Second, the spread of dynamic communications technologies makes people feel weaker and stronger at the same [3] time. The instantaneity of information and opinion - especially via the relentless “24/7” news-cycle - routinely solicits a disempowering feeling of unmanageable overload that encourages dependency on unreliable or even extreme sources; if there is so much to process and filter, why not trust ideologies of power and radical simplification to do citizens’ work for them? Yet the same technologies that spur a retreat into enclaves of tribal agreement also increase people’s ability to expand their knowledge, find innovative ways of holding power to account, and develop their own enlightening channels of social connection and mobilisation.
Third, the disarticulation between the individual and the collective is an increasingly clear part of the contemporary global condition. This too is highlighted in the way that the uses of technology so often fragment and dissolve as well as reinvigorate social bonds.
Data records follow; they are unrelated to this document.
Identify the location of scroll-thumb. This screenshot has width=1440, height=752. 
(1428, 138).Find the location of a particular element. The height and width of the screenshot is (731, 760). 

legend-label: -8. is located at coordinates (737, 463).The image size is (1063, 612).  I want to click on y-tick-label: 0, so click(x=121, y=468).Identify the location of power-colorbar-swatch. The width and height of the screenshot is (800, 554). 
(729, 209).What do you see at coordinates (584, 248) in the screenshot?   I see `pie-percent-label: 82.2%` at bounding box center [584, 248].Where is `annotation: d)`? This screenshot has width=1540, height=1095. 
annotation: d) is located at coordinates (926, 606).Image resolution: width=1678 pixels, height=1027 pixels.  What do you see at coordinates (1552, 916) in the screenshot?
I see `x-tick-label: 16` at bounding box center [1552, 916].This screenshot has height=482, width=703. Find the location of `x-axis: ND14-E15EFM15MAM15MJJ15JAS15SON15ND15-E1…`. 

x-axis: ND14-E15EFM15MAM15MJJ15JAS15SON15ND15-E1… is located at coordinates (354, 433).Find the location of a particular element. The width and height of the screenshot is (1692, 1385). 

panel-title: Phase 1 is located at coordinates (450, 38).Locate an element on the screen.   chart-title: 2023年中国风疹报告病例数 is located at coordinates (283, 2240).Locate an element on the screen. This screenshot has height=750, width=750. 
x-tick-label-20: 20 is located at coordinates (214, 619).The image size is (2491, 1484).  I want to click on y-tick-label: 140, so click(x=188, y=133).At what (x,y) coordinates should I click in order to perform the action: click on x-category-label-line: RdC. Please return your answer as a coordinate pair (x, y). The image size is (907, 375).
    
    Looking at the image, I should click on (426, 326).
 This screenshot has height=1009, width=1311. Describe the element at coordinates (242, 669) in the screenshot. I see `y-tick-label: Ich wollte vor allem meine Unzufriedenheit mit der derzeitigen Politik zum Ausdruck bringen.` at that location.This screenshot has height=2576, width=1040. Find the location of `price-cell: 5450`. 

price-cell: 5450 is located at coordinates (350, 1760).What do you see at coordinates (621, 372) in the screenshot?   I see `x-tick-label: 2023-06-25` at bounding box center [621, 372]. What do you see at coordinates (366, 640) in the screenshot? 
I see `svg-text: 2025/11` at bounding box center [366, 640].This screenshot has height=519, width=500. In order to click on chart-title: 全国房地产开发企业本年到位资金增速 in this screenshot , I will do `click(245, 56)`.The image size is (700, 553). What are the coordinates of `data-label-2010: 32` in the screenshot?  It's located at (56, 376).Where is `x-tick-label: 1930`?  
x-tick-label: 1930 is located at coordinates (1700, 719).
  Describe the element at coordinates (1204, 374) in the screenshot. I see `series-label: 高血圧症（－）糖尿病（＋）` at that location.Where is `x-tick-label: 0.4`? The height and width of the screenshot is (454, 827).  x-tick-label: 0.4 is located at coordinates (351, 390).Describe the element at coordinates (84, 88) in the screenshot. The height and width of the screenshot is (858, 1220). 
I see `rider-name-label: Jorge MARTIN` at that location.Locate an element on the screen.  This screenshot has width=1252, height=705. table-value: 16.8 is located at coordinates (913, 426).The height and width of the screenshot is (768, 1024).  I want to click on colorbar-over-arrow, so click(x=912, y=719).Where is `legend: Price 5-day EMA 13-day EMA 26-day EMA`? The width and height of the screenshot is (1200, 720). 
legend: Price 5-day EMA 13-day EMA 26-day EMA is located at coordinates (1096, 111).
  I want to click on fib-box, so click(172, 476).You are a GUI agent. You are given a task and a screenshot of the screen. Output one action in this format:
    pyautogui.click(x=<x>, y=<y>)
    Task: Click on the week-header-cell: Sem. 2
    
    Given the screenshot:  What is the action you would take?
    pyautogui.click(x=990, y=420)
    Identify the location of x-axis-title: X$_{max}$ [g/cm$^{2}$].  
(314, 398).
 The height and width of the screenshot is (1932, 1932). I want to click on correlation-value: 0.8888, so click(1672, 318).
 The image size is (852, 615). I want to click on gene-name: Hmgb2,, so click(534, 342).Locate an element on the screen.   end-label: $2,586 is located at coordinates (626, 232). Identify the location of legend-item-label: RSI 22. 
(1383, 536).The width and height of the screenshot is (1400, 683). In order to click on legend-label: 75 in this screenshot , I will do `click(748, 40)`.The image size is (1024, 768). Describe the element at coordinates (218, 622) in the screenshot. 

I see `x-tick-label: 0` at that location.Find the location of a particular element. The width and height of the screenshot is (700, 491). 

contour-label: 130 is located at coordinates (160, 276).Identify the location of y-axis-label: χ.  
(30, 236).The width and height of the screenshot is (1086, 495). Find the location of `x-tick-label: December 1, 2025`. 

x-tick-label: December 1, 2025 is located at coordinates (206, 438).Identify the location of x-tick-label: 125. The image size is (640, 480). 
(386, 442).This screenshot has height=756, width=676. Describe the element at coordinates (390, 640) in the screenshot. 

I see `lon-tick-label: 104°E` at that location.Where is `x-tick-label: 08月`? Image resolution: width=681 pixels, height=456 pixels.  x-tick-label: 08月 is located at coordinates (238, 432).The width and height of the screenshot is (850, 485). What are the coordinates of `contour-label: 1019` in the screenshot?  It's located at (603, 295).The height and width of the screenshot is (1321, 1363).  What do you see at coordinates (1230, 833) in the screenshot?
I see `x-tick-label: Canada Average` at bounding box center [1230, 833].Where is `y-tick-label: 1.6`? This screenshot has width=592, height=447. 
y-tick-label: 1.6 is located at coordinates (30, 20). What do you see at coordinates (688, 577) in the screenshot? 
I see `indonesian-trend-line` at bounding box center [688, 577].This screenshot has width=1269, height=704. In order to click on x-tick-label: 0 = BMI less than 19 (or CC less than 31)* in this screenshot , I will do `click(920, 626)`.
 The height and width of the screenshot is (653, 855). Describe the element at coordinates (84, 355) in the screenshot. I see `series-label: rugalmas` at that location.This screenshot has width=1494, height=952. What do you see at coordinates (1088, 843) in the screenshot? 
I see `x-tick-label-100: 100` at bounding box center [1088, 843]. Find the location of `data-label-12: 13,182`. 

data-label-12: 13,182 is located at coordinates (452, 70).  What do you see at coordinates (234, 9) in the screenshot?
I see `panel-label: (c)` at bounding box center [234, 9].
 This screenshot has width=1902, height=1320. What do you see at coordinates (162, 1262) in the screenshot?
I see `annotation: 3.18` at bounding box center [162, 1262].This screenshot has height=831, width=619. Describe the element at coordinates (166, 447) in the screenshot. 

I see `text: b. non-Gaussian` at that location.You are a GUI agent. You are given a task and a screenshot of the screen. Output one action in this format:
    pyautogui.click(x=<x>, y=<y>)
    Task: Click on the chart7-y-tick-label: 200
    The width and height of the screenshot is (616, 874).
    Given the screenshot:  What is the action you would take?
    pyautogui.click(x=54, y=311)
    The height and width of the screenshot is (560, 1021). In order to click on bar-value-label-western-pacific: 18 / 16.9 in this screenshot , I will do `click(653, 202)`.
More broadly, the retreat or collapse of great collective projects - the “grand narratives” of political ideology - has been accompanied by an intense search for replacements which (in anti-globalisation, environmentalism, or regenerative nationalism, for example) have not yet found real political traction; while the advance of a global consumerist society that appeals to individual aspiration seems equally to define the age.
Amid these contradictions, and in the absence of ideas that are both enlightening in themselves and speak to the experiences of the majority of citizens, the active search for new forms of political community often takes regressive or wasteful directions. What remains are disparate, uncoordinated attempts to find coherent responses to global problems without the structures of governance, the institutions, the agents, the ideas and the ethics - and the political leadership - essential to resolving them.
More than ever, we are (in Kant’s words) “unavoidably side by side”. A combination of political polarisation, rampant inequality and injustice, the seductions of dogma and the availability of destructive weaponry increases the perils of ignoring this reality. A “global we” is the beginning of wisdom; but how to get there? As 2008 opens, Minxin Pei [4]’s description of China’s political dilemma - the “trapped transition” - seems applicable to the world as a whole.